Inherent to the unique composition of BCM-95 is a full complement of pure curcuminoids and essential oils from turmeric, with a specific content of turmerones, ensuring high free-curcumin bioavailability.
The latest study was conducted at the Harry S. Truman Memorial Veterans Hospital in Columbia, MO, and published in the journal Physiological Reports. The robust 4-arm parallel-run murine study was led by Rory P. Cunningham, et al, at the University of Missouri Department of Nutrition and Exercise Physiology and examined BCM-95 across various parameters of liver function.
Specifically, the study focused on comprehensive changes occurring in NAFLD. Results demonstrated that supplemental dietary curcumin attenuated the development of NAFLD, as well as diminished its progression to the more severe Non-Alcoholic steatohepatitis (NASH) in female Wistar rats, via its ability to reduce inflammation, oxidative stress, and hepatic steatosis. All three factors coexist in the pathology of Fatty Liver Disease.
The researchers suggested that curcumin’s role in reducing hepatic steatosis, as evidenced by increased protein markers of key lipogenesis enzymes (pACC/ACC) and lipid transporter ApoB100, acted to mitigate progression to NASH.
BCM-95 treatment was shown to decrease molecular markers of hepatic fibrosis and significantly reduce hepatocellular inflammation in both the treatment and prevention models, with significantly lowered serum markers of liver injury (AST and ALP).
In addition to these and other marked decreases in biochemical markers of the disease, reductions of fibroblast growth factors connected with resistance to blood glucose control by the liver in obese and overweight persons also occurred.

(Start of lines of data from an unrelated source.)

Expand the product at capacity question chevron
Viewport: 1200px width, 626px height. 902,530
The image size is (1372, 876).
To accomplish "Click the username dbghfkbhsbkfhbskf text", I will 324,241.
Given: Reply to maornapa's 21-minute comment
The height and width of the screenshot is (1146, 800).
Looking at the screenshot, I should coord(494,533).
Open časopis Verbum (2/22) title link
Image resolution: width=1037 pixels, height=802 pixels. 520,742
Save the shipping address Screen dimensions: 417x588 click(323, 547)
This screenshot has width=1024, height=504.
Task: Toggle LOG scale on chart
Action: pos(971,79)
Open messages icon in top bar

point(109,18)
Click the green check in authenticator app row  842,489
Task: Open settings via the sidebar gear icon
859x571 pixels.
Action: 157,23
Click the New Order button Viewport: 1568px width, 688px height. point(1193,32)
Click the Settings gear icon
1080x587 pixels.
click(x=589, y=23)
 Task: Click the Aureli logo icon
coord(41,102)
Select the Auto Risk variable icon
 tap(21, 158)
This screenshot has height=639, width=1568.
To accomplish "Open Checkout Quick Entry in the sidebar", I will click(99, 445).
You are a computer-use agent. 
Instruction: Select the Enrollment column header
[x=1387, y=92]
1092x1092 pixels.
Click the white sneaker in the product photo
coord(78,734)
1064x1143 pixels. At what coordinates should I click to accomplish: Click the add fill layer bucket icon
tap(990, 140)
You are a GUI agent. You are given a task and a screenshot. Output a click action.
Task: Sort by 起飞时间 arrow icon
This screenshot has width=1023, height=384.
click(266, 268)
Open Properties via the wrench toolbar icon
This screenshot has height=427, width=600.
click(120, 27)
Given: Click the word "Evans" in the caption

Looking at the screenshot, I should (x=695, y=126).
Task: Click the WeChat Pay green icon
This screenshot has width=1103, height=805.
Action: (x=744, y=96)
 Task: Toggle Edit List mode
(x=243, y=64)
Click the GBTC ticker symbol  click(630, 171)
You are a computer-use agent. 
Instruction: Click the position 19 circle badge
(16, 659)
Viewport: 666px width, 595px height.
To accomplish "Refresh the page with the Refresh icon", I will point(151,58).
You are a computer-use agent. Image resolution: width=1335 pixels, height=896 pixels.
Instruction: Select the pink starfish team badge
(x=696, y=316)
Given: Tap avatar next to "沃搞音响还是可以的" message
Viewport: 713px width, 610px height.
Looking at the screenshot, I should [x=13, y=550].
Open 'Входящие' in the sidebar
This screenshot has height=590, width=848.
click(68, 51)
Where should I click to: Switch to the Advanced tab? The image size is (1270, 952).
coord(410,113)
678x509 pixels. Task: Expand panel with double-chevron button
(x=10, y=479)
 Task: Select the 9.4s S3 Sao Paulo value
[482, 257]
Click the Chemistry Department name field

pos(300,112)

“A nearly two-point reduction in the NAFLD Activity Score (NAS) is quite significant for a plant-based ingredient, like BCM-95,” noted Shavon Jackson-Michel, ND, director of medical & scientific affairs at DolCas Biotech. “This is especially significant since there are few conventional treatments for NAFLD, a dysfunction believed to affect some 30% of the population.”